WHAT YOU SHOULD DO
Search the listing below for the line containing "This screenshot has width=666, height=350.". From there through the line containing "Click the 883", transcribe every line exactly, both ends included.

DATA RECORDS
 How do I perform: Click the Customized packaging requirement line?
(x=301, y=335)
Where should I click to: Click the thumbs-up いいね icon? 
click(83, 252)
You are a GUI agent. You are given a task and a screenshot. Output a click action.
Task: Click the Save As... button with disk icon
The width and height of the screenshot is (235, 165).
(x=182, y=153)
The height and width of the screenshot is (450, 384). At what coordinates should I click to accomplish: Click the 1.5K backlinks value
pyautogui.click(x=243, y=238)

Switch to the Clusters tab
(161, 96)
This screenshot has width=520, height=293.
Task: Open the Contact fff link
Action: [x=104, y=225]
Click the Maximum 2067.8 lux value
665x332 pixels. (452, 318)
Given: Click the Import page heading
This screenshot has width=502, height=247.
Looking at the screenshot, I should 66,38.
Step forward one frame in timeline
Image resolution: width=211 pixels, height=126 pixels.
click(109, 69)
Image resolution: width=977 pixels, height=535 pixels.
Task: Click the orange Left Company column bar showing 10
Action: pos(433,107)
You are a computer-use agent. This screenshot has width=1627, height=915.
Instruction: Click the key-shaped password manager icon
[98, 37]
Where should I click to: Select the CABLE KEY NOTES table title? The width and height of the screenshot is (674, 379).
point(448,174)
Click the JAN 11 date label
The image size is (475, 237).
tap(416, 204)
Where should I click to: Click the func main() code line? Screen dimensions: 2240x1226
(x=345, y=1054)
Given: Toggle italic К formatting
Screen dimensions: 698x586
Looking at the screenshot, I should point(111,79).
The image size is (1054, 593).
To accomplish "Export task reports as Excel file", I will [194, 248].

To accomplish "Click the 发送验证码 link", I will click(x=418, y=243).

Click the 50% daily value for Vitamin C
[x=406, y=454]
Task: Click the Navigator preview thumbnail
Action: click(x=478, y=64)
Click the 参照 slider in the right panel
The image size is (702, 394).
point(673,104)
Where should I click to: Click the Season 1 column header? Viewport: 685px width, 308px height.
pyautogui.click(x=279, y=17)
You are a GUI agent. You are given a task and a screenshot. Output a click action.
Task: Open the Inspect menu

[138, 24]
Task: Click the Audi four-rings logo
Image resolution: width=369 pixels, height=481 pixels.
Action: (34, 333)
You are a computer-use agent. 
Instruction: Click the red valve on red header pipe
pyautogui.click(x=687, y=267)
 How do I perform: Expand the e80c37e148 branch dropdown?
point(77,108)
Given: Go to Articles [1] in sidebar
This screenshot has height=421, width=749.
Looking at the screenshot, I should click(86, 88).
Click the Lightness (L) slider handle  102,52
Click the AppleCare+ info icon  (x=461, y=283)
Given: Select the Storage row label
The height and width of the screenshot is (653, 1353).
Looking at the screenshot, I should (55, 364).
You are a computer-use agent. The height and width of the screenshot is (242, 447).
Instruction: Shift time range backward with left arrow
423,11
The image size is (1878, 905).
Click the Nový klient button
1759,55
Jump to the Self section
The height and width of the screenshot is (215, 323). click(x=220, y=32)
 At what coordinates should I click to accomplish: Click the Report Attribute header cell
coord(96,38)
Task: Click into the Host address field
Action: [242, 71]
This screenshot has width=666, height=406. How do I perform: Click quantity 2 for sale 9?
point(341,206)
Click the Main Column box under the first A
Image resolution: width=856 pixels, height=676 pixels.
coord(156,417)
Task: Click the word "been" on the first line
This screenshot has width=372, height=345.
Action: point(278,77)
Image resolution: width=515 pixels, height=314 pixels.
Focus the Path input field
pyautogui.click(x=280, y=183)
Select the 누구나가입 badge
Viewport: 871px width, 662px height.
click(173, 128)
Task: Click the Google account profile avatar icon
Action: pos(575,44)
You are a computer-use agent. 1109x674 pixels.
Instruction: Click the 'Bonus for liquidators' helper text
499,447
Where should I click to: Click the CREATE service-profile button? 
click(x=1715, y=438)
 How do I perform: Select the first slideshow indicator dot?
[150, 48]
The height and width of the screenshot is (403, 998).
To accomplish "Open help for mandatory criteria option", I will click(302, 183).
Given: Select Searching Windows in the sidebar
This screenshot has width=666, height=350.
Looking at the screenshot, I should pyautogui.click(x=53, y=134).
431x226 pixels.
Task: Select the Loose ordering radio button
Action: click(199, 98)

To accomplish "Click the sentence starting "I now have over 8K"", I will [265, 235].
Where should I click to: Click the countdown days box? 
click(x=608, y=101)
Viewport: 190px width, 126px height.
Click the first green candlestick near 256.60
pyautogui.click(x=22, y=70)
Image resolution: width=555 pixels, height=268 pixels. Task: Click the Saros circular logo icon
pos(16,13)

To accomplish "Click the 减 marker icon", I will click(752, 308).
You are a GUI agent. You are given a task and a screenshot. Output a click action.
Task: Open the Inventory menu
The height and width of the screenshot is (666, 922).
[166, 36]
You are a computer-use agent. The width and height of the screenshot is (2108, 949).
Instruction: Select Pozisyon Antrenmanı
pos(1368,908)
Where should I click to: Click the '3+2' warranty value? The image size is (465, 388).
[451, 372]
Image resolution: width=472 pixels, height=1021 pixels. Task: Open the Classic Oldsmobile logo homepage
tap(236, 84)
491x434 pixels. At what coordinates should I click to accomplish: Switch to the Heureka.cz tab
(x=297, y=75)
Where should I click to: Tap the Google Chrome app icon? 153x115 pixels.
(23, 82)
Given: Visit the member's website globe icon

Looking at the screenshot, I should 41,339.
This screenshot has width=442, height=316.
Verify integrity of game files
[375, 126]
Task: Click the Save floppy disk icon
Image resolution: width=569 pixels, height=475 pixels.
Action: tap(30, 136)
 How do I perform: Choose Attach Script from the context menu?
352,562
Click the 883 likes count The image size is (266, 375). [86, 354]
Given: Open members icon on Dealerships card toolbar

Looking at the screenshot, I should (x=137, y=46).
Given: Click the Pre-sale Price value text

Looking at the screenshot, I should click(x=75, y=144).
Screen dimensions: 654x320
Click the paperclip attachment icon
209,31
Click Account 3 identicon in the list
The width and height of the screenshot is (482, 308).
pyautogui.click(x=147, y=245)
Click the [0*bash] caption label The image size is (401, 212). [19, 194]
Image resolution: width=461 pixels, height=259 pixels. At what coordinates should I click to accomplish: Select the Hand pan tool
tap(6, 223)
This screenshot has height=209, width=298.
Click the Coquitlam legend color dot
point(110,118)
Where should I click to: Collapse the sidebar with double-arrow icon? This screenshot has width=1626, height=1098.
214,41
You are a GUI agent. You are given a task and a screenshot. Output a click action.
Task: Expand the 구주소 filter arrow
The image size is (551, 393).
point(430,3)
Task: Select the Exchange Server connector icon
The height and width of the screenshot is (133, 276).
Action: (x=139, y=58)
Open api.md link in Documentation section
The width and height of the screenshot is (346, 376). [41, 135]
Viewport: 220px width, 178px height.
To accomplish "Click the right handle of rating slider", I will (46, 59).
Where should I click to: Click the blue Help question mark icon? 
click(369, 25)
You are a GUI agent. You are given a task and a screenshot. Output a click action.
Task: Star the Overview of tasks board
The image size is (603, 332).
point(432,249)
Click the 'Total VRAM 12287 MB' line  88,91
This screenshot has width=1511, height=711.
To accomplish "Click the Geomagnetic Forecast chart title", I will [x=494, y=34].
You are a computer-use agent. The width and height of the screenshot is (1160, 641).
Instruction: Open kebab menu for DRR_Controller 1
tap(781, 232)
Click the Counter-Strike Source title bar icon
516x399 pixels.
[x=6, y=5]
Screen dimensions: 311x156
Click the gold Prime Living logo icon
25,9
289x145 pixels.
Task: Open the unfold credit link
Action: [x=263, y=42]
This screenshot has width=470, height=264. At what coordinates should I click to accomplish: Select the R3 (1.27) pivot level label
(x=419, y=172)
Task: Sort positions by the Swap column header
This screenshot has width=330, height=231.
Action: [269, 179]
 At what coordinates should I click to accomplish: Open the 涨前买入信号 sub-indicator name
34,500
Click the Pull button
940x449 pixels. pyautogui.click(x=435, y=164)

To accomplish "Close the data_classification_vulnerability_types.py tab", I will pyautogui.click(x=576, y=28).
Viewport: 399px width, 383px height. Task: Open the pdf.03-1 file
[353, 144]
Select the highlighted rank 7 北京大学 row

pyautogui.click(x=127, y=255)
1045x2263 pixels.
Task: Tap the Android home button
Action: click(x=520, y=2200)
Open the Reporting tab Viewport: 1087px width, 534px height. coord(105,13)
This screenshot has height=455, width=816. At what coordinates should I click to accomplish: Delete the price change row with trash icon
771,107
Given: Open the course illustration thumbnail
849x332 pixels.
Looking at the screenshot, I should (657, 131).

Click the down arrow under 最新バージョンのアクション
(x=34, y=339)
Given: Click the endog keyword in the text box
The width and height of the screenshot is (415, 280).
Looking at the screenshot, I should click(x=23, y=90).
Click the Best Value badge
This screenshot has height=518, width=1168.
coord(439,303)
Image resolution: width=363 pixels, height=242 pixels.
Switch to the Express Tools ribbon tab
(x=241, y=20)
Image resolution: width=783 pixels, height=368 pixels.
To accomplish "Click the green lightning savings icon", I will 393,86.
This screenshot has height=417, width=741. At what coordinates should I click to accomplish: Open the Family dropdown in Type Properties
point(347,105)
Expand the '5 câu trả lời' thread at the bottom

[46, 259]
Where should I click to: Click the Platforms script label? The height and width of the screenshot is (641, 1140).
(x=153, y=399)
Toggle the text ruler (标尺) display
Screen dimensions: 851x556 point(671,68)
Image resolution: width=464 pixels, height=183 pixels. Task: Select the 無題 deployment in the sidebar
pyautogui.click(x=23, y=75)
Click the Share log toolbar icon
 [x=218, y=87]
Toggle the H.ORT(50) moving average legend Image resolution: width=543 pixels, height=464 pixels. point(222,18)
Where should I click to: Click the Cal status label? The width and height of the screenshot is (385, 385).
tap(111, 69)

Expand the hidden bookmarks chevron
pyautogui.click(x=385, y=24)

ANSWER TO THIS EXERCISE
This screenshot has width=666, height=350.
Looking at the screenshot, I should pyautogui.click(x=53, y=134).
431x226 pixels.
Task: Select the Loose ordering radio button
Action: click(199, 98)

To accomplish "Click the sentence starting "I now have over 8K"", I will [265, 235].
Where should I click to: Click the countdown days box? 
click(x=608, y=101)
Viewport: 190px width, 126px height.
Click the first green candlestick near 256.60
pyautogui.click(x=22, y=70)
Image resolution: width=555 pixels, height=268 pixels. Task: Click the Saros circular logo icon
pos(16,13)

To accomplish "Click the 减 marker icon", I will click(752, 308).
You are a GUI agent. You are given a task and a screenshot. Output a click action.
Task: Open the Inventory menu
The height and width of the screenshot is (666, 922).
[166, 36]
You are a computer-use agent. The width and height of the screenshot is (2108, 949).
Instruction: Select Pozisyon Antrenmanı
pos(1368,908)
Where should I click to: Click the '3+2' warranty value? The image size is (465, 388).
[451, 372]
Image resolution: width=472 pixels, height=1021 pixels. Task: Open the Classic Oldsmobile logo homepage
tap(236, 84)
491x434 pixels. At what coordinates should I click to accomplish: Switch to the Heureka.cz tab
(x=297, y=75)
Where should I click to: Tap the Google Chrome app icon? 153x115 pixels.
(23, 82)
Given: Visit the member's website globe icon

Looking at the screenshot, I should 41,339.
This screenshot has width=442, height=316.
Verify integrity of game files
[375, 126]
Task: Click the Save floppy disk icon
Image resolution: width=569 pixels, height=475 pixels.
Action: tap(30, 136)
 How do I perform: Choose Attach Script from the context menu?
352,562
Click the 883 likes count The image size is (266, 375). [86, 354]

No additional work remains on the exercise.